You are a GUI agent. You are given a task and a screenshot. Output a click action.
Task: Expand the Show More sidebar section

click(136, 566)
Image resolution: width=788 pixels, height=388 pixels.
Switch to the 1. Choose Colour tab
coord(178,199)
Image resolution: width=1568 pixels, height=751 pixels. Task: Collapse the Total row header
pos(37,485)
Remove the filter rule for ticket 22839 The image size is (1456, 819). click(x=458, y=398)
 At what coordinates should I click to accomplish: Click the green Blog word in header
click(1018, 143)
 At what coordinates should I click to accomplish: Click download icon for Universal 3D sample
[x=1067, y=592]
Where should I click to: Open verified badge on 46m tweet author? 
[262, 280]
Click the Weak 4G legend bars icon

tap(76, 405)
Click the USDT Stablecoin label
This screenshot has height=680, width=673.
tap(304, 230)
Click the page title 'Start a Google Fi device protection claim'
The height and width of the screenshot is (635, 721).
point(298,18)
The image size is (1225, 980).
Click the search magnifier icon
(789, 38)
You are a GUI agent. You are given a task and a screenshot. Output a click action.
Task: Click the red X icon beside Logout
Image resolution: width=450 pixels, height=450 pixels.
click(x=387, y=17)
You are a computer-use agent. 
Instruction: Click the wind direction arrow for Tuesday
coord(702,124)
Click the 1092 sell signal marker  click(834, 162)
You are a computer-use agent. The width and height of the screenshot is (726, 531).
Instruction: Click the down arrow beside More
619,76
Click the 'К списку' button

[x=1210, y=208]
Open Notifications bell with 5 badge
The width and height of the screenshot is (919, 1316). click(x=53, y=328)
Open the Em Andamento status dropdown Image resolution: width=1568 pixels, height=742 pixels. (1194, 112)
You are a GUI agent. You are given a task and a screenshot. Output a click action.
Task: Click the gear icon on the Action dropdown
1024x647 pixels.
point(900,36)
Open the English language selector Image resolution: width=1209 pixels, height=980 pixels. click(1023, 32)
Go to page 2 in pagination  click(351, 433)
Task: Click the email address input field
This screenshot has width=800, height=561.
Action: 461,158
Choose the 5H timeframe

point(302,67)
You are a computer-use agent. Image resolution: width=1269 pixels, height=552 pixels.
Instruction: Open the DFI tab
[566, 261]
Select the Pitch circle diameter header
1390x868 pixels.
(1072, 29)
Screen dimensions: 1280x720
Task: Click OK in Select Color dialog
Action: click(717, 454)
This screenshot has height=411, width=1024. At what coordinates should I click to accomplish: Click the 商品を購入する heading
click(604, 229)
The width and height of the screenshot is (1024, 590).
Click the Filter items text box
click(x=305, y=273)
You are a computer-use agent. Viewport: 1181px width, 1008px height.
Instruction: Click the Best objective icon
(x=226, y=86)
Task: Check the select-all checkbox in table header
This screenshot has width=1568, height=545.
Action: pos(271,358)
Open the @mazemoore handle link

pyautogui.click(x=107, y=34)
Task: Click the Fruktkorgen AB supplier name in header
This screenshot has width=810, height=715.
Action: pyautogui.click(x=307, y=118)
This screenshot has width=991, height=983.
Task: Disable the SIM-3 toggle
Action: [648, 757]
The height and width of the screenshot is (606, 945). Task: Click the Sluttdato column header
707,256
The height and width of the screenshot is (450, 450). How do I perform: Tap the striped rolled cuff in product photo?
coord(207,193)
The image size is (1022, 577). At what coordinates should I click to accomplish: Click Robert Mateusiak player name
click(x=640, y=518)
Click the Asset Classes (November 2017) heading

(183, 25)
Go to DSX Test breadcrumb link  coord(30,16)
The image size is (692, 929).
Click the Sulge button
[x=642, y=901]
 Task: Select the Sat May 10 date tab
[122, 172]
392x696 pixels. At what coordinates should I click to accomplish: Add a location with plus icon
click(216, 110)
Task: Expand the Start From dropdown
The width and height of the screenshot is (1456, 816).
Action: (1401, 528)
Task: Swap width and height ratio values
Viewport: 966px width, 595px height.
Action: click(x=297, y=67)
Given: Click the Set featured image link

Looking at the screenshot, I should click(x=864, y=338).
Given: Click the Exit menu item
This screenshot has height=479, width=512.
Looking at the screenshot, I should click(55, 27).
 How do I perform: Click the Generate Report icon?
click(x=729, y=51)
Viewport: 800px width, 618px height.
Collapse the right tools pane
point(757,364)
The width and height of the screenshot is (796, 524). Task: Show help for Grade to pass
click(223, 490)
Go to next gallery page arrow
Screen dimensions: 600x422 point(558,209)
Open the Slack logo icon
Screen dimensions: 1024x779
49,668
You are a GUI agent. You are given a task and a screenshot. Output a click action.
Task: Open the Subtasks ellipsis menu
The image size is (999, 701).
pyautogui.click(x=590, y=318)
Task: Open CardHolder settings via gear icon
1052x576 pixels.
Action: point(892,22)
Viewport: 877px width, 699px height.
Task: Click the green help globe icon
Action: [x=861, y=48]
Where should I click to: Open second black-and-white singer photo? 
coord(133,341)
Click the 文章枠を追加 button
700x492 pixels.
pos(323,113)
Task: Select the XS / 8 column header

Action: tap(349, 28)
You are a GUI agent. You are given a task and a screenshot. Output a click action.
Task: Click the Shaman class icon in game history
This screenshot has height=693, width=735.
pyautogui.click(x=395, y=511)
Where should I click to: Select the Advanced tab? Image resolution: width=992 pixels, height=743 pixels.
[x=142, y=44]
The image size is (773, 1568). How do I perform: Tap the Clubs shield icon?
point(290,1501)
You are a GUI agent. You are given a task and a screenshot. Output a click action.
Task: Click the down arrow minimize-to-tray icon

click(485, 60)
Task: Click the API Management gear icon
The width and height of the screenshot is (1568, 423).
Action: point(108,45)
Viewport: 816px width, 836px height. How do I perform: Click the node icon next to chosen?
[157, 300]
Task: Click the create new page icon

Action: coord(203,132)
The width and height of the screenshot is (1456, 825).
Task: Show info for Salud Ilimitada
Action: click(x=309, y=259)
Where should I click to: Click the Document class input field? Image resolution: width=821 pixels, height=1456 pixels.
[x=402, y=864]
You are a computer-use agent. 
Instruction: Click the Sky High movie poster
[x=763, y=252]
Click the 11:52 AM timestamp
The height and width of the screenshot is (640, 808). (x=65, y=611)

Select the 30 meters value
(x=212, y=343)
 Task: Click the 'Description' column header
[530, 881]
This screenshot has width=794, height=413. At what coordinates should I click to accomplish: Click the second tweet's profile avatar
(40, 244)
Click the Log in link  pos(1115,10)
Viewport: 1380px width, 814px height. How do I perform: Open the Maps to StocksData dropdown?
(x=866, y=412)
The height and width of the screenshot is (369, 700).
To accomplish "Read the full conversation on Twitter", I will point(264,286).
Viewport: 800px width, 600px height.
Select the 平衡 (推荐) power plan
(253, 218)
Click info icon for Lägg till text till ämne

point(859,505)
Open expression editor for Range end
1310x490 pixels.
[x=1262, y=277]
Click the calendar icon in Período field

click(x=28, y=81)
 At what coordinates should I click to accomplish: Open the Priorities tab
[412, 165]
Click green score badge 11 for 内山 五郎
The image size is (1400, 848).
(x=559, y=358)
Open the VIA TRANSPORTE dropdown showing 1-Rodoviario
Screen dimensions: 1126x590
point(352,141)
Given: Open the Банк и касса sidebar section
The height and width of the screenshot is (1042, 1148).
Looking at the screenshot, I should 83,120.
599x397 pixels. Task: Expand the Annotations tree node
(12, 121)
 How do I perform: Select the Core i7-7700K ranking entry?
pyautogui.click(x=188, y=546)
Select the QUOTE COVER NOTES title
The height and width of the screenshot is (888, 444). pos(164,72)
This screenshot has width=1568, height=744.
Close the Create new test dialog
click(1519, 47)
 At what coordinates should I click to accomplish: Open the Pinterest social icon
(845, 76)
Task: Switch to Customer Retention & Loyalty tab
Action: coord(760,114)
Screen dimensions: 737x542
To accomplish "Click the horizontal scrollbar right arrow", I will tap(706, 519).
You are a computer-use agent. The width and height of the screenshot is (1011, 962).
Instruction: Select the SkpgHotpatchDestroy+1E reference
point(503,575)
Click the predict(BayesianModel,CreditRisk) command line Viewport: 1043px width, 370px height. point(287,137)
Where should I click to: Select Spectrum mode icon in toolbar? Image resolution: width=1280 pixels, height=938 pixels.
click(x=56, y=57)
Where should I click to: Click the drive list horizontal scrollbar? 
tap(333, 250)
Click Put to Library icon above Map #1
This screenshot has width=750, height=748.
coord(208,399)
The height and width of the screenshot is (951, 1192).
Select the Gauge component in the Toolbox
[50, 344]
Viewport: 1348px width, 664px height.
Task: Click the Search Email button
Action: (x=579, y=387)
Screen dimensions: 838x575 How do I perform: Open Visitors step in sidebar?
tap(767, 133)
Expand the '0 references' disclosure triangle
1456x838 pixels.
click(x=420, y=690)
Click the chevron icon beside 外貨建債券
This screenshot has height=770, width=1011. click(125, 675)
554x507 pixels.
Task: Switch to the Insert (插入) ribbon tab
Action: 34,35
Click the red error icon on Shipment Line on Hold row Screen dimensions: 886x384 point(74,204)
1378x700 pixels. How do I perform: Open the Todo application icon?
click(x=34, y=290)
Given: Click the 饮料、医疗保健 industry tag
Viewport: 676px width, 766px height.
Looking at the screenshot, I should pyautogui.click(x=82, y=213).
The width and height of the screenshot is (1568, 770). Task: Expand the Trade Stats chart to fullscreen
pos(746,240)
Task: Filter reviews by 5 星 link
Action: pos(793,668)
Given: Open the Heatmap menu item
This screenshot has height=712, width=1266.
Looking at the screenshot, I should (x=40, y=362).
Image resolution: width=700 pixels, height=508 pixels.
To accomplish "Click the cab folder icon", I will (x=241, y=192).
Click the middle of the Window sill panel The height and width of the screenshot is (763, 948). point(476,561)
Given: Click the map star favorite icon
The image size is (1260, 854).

• [TO DO]: Which of the lines in the material carry the string "will"? Pull them out.

• [ANSWER TO THIS TASK]:
To accomplish "Read the full conversation on Twitter", I will point(264,286).
To accomplish "Click the horizontal scrollbar right arrow", I will tap(706, 519).
To accomplish "Click the cab folder icon", I will (x=241, y=192).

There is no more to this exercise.